Although I was only 12 years old, when Fern sang her love song to Wilbur the Pig, it touched me to the core. Fern loved Wilbur, and rightly so. Pigs, like all other animals, including chickens, sheep, and cows, are smart and sensitive. Many people think of pigs as dirty, but if they would visit sites like adaptt.org and veganoutreach.org, they would learn a great deal of new, revealing information about animals that may make them rethink their own dietary and lifestyle choices. Did you know, for example, that pigs have very sensitive skin and burn easily from the sun, so, just as human animals put on protective sunscreen, pigs roll in the mud to keep cool and protect their skin? Pigs, like other animals, should be respected and not exploited or abused. Instead they are horribly abused in factory farms and slaughterhouses, their throats cut, and their still living bodies hung upside down to bleed out, to be cut up and delivered to meat packing plants.
Poor dairy cows are artificially inseminated by a machine known in the industry as a “rape rack,” and kept pregnant their whole miserable lives, pumped constantly for milk until they collapse of brittle, calcium-depleted bones, then trucked in hot boxcars to the slaughterhouse. Every time a dairy cow gives birth, her babies are taken away from her, their umbilical cord still hanging, to be shipped off to “veal farms.” There, they are chained by the neck so they can’t move and fed an anemic diet, so that their flesh is tender and white when they are slaughtered, still in infancy, to be processed as veal.
Dairy is an extremely cruel industry. Did you know “human animals” are the only animals on the planet who consume another species milk after being weaned from their mother? How bizarre is that? I drink almond or soy milk and enjoy vegan cream cheese, vegan mayonnaise, and other vegan cheeses. I could go on and on. Google vegan substitutes for ANY animal product and you will find awesome alternatives.

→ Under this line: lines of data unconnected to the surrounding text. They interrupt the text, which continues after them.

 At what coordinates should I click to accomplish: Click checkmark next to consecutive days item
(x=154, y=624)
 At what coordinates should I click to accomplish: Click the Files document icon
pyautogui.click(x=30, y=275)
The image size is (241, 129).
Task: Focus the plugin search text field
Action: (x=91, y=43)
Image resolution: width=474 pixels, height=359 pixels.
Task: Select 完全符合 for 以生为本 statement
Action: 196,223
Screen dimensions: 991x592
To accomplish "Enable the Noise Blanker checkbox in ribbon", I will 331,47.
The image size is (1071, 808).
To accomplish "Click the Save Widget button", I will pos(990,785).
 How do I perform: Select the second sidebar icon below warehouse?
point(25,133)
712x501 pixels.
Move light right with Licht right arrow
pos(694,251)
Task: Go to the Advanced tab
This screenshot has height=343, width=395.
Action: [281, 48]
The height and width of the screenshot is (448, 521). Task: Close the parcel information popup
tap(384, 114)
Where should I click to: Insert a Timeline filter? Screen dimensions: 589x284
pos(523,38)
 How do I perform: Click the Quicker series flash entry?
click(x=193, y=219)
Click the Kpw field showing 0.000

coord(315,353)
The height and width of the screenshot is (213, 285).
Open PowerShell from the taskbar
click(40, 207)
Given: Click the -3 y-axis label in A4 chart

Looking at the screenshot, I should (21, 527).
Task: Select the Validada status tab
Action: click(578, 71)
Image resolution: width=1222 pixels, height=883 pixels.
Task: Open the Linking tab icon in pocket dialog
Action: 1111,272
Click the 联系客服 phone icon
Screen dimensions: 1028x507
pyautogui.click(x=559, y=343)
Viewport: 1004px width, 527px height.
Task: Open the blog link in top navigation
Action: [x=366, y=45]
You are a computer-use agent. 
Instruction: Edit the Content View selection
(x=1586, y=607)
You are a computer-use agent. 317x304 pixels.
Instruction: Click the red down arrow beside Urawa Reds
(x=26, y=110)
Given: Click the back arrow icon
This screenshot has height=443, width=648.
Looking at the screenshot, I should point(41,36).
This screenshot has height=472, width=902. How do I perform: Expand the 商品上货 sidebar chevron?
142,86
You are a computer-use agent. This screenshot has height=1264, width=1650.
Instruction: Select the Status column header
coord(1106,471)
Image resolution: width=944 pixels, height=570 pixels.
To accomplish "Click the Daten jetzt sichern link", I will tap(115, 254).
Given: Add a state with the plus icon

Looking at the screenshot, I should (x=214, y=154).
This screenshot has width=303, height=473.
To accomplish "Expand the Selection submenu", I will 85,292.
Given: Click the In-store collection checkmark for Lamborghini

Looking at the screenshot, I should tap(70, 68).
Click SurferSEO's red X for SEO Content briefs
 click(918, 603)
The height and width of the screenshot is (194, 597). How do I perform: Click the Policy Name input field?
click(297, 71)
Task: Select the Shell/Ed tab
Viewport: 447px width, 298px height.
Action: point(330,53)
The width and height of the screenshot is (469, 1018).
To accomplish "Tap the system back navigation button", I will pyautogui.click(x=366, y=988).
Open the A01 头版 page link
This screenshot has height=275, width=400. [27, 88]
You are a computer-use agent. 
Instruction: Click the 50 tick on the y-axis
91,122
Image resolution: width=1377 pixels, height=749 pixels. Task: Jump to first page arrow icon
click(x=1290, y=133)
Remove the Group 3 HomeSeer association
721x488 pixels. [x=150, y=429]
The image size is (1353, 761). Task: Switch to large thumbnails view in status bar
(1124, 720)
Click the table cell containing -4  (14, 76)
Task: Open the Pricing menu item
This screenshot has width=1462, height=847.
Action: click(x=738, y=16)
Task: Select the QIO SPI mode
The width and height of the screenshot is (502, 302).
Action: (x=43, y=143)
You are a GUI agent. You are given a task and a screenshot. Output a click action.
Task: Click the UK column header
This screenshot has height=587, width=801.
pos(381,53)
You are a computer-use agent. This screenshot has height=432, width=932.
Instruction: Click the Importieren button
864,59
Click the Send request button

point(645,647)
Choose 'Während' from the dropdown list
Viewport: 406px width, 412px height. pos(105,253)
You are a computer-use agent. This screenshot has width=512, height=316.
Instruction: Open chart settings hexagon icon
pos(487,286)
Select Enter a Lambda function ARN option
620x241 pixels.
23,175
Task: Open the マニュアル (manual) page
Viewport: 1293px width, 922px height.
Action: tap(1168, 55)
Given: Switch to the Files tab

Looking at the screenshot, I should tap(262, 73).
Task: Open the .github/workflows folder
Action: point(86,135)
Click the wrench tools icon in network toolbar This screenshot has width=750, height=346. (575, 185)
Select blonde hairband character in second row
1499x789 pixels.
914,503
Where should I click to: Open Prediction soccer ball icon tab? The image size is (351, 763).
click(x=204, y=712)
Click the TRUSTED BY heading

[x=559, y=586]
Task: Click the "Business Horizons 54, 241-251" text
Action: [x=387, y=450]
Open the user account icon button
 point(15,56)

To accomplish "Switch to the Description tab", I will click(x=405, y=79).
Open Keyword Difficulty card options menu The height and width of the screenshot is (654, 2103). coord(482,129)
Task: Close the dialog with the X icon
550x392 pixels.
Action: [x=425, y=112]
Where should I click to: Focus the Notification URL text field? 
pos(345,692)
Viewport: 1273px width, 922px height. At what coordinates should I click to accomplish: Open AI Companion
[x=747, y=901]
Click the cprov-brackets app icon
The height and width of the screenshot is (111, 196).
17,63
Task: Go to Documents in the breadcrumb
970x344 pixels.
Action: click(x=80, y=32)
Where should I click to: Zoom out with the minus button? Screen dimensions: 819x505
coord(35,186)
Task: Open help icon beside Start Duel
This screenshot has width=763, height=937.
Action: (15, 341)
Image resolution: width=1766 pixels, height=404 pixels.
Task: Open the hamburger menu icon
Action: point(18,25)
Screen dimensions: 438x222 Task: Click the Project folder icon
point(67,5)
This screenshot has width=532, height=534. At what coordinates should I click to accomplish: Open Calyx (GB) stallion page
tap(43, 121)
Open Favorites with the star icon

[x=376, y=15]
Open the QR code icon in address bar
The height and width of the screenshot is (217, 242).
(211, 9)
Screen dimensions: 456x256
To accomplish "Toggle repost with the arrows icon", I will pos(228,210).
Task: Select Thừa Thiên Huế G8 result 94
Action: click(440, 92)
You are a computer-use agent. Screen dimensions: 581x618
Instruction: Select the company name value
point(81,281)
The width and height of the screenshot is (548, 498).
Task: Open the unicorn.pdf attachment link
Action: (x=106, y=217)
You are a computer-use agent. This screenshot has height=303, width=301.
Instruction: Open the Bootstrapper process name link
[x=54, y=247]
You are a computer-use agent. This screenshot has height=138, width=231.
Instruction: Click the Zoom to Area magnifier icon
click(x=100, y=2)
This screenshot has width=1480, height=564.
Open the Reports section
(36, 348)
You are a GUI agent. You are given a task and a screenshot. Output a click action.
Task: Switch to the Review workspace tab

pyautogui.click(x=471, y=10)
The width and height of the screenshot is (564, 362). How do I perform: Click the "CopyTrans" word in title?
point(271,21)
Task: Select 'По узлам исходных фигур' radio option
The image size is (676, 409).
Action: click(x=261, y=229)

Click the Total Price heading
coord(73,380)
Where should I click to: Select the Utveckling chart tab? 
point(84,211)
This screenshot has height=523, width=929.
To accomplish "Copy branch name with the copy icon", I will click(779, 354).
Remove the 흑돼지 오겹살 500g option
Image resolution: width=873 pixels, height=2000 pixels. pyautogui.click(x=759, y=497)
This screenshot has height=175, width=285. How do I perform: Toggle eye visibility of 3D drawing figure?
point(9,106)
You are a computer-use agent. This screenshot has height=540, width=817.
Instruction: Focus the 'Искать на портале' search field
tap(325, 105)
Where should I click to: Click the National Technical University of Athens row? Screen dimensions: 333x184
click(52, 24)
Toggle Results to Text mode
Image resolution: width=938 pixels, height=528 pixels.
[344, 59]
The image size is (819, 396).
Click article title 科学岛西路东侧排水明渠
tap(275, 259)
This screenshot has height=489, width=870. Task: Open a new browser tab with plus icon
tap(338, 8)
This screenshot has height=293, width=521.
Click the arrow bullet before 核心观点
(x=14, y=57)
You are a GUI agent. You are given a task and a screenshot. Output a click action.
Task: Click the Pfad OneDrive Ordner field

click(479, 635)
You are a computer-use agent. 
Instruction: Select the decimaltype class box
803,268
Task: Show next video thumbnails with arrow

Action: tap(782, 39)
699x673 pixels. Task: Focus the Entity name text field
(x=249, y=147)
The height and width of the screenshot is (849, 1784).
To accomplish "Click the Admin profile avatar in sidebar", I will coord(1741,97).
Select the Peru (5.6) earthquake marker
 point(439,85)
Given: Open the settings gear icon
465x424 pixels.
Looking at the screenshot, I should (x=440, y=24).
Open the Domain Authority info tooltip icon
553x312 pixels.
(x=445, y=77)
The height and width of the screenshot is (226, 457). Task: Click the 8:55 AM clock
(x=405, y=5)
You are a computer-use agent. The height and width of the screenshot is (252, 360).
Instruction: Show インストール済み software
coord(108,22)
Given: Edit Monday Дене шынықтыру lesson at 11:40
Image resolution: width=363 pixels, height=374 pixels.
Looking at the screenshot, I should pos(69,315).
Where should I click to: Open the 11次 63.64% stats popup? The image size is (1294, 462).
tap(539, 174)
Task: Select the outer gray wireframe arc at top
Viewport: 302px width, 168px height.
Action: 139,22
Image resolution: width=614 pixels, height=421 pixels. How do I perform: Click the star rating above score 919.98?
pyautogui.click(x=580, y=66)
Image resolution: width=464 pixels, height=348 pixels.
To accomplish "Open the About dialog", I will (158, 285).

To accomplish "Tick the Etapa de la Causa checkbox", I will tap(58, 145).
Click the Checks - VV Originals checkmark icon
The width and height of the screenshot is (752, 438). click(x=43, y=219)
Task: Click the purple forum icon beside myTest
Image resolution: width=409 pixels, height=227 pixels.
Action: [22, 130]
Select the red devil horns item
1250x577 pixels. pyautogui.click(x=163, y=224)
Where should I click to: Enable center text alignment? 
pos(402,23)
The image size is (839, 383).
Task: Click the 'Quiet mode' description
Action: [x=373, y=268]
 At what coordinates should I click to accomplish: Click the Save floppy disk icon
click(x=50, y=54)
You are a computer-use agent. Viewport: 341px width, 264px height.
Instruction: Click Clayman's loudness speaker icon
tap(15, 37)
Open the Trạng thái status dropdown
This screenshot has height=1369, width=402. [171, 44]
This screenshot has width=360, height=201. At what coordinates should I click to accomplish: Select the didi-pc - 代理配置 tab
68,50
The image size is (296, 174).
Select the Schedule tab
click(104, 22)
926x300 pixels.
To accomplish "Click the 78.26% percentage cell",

Finally, a word or two about Charlotte herself, played so beautifully in the film by the late Debbie Reynolds. Charlotte demonstrates that spiders are clever creatures, spinning magnificent, complex webs, something completely beyond the ability of humans. Like other animals, Charlotte the spider protects her babies with love and care. Even spiders ought to be respected!
If you really want to see a movie with heart, soul, humor, and beauty, do get a copy of the animated version of “Charlotte’s Web” starring Debbie Reynolds, Henry Gibson, Paul Lynde as a hilarious rat, Agnes Moorhead, and yours truly. Better still, watch it together with your children or grandchildren.
And if you want to learn more about opposing animal cruelty and choosing compassion (and better health, as well), please visit adaptt.org and get the brochure “Why Vegan” from veganoutreach.com.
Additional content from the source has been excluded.